3. Calculate the Change in Electric Potential Energy ($\Delta U$):

   The change in potential energy is the final potential energy minus the initial potential energy:

   $\Delta U = U_f - U_i = k \frac{eQ}{2.00 \times 10^{-11}} - k \frac{eQ}{2.50 \times 10^{-11}}$

   We can factor out $k$, $e$, and $Q$:

   $\Delta U = k e Q \left( \frac{1}{2.00 \times 10^{-11}} - \frac{1}{2.50 \times 10^{-11}} \right)$

4. Calculate the Work Done (W):

   The work done is equal to the change in potential energy:

   $W = \Delta U = k e Q \left( \frac{1}{2.00 \times 10^{-11}} - \frac{1}{2.50 \times 10^{-11}} \right)$

   Let's simplify the expression inside the parentheses:

   $\frac{1}{2.00 \times 10^{-11}} - \frac{1}{2.50 \times 10^{-11}} = \frac{1}{10^{-11}} \left( \frac{1}{2.00} - \frac{1}{2.50} \right) = 10^{11} \left( 0.5 - 0.4 \right) = 0.1 \times 10^{11} = 10^{10}$

   Now, plug in the values for $k$ and $e$:

   $W = (8.9875 \times 10^9 \text{ N m}^2/\text{C}^2) (1.6 \times 10^{-19} \text{ C}) Q (10^{10})$

   $W = (8.9875 \times 1.6 \times 10^9 \times 10^{-19} \times 10^{10}) Q \text{ Joules}$

   $W = (14.38 \times 10^0) Q \text{ Joules}$

   $W = 14.38 Q \text{ Joules}$

The Final Answer

Therefore, the work required to move the proton from a distance of 2.50 x $10^{-11}$ m to 2.00 x $10^{-11}$ m from the atomic nucleus is:

$W = 14.38 Q \text{ Joules}$

Where Q is the charge of the atomic nucleus in Coulombs.

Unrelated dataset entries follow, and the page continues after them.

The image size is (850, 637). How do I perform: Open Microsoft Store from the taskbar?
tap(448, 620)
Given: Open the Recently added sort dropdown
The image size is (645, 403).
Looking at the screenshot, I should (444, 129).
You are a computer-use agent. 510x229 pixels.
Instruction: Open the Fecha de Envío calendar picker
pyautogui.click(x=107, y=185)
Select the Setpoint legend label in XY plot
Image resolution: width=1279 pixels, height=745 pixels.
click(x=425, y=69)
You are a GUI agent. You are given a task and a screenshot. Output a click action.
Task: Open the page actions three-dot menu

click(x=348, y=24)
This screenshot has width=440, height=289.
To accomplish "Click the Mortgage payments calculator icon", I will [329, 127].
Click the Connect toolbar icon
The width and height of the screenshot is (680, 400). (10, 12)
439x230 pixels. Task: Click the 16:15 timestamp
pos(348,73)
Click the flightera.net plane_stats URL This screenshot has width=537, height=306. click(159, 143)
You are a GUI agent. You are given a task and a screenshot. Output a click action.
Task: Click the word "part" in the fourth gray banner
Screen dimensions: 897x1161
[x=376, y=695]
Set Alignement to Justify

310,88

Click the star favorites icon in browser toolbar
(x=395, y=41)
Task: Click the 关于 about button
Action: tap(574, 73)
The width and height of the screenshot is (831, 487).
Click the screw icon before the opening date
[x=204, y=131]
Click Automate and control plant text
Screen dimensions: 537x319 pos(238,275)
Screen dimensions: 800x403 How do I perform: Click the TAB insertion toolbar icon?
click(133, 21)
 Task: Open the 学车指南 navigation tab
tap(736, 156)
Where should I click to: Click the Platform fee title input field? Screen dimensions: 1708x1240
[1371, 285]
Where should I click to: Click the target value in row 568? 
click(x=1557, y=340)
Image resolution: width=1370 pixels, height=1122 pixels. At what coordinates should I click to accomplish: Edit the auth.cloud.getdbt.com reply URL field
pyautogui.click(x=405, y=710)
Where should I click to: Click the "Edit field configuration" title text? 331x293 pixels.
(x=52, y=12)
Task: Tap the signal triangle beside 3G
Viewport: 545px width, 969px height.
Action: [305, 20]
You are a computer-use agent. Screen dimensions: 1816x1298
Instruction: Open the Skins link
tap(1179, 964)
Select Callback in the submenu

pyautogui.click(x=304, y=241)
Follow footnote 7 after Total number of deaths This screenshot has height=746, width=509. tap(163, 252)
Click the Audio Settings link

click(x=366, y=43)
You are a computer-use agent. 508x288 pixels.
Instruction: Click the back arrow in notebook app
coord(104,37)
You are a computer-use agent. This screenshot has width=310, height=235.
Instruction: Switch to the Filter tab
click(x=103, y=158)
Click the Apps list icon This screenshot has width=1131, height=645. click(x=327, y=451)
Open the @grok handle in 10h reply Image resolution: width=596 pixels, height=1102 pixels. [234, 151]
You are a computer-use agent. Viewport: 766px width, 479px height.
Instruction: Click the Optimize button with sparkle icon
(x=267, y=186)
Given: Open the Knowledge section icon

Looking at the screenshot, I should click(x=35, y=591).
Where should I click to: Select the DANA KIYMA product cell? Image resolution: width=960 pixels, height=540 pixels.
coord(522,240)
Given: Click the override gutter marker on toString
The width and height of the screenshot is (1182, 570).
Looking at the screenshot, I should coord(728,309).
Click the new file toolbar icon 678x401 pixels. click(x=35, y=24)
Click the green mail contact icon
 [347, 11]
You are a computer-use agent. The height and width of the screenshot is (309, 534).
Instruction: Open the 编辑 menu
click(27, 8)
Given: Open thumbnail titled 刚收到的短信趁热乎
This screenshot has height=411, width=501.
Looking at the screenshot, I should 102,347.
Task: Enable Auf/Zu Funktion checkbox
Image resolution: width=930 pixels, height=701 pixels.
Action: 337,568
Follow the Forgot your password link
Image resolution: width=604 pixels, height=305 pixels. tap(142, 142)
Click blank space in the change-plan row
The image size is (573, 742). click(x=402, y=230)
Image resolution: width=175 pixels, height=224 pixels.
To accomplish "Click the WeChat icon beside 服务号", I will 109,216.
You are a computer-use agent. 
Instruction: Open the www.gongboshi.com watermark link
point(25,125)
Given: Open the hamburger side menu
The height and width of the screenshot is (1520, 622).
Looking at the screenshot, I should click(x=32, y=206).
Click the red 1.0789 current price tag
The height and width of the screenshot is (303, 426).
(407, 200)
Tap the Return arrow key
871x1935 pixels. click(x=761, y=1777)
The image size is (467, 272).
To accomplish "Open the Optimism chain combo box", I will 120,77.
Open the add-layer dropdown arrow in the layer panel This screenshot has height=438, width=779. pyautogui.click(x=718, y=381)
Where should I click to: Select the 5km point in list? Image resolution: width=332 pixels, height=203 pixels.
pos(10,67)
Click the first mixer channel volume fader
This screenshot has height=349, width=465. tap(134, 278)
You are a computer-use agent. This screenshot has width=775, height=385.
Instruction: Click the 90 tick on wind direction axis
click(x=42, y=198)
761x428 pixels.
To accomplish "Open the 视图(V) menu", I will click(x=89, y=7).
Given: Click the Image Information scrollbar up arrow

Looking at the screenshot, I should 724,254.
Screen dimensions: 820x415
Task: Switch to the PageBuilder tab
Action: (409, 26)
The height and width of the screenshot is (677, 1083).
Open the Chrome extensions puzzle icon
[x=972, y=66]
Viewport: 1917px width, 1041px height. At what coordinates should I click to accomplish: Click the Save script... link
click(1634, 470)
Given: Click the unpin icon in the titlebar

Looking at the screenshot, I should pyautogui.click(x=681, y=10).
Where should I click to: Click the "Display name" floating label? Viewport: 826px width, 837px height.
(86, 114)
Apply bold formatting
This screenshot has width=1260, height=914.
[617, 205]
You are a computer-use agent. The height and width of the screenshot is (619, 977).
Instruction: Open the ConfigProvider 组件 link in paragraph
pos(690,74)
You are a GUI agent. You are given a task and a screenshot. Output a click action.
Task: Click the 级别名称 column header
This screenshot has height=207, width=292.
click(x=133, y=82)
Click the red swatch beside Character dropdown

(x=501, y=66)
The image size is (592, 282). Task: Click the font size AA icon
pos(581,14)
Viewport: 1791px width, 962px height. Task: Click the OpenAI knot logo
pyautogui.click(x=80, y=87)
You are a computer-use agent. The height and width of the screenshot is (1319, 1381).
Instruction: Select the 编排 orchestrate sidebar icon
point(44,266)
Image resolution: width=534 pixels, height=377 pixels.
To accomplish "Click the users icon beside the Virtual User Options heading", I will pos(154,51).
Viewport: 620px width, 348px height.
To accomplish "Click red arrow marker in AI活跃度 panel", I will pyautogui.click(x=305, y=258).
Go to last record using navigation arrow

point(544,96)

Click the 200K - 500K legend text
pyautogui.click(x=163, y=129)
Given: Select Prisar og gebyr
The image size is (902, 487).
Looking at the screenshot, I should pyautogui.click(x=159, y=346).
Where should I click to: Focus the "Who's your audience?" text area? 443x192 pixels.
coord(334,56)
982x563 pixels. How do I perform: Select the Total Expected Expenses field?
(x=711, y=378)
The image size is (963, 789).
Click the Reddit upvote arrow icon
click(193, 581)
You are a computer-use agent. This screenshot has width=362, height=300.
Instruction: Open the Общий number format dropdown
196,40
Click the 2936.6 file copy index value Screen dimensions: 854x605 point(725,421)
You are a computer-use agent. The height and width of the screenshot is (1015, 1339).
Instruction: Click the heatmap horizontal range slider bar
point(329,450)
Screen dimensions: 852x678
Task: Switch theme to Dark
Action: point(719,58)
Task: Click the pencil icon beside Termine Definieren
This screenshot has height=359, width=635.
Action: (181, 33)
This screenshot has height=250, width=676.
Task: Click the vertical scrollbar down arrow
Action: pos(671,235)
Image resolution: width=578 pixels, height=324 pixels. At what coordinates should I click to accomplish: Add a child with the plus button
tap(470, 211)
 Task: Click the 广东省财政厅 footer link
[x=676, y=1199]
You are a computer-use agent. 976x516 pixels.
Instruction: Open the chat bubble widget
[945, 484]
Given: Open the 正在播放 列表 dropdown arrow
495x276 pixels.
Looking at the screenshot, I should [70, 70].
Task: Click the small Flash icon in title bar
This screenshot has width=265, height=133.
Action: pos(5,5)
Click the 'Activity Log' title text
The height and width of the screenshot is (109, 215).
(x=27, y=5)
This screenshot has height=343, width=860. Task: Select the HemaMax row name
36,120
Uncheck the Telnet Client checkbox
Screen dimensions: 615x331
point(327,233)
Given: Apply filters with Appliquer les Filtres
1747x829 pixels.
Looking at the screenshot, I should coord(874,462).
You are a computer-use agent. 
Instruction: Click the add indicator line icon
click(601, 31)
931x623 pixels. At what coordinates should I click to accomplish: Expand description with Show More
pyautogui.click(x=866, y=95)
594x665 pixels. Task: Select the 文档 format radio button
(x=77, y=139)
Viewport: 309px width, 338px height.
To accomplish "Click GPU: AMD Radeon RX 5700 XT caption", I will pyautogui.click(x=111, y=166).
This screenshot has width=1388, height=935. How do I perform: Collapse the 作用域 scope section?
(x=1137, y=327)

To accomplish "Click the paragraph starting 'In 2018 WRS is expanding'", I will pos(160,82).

Important Note: The work done is directly proportional to the charge Q of the nucleus. So, if the nucleus has a larger positive charge, it will take more work to move the proton closer.

Let's Summarize What We Did

Electrostatic work involves calculating the energy needed to move a charged particle against the electric force. We found that by understanding the initial and final potential energies, the difference directly tells us the amount of work required. Remember Coulomb's Law and how it relates to potential energy; it's crucial for solving these kinds of problems!

Now you have a solid understanding of how to calculate the work required to move a proton towards an atomic nucleus. Keep practicing, and you'll become a pro at these types of physics problems!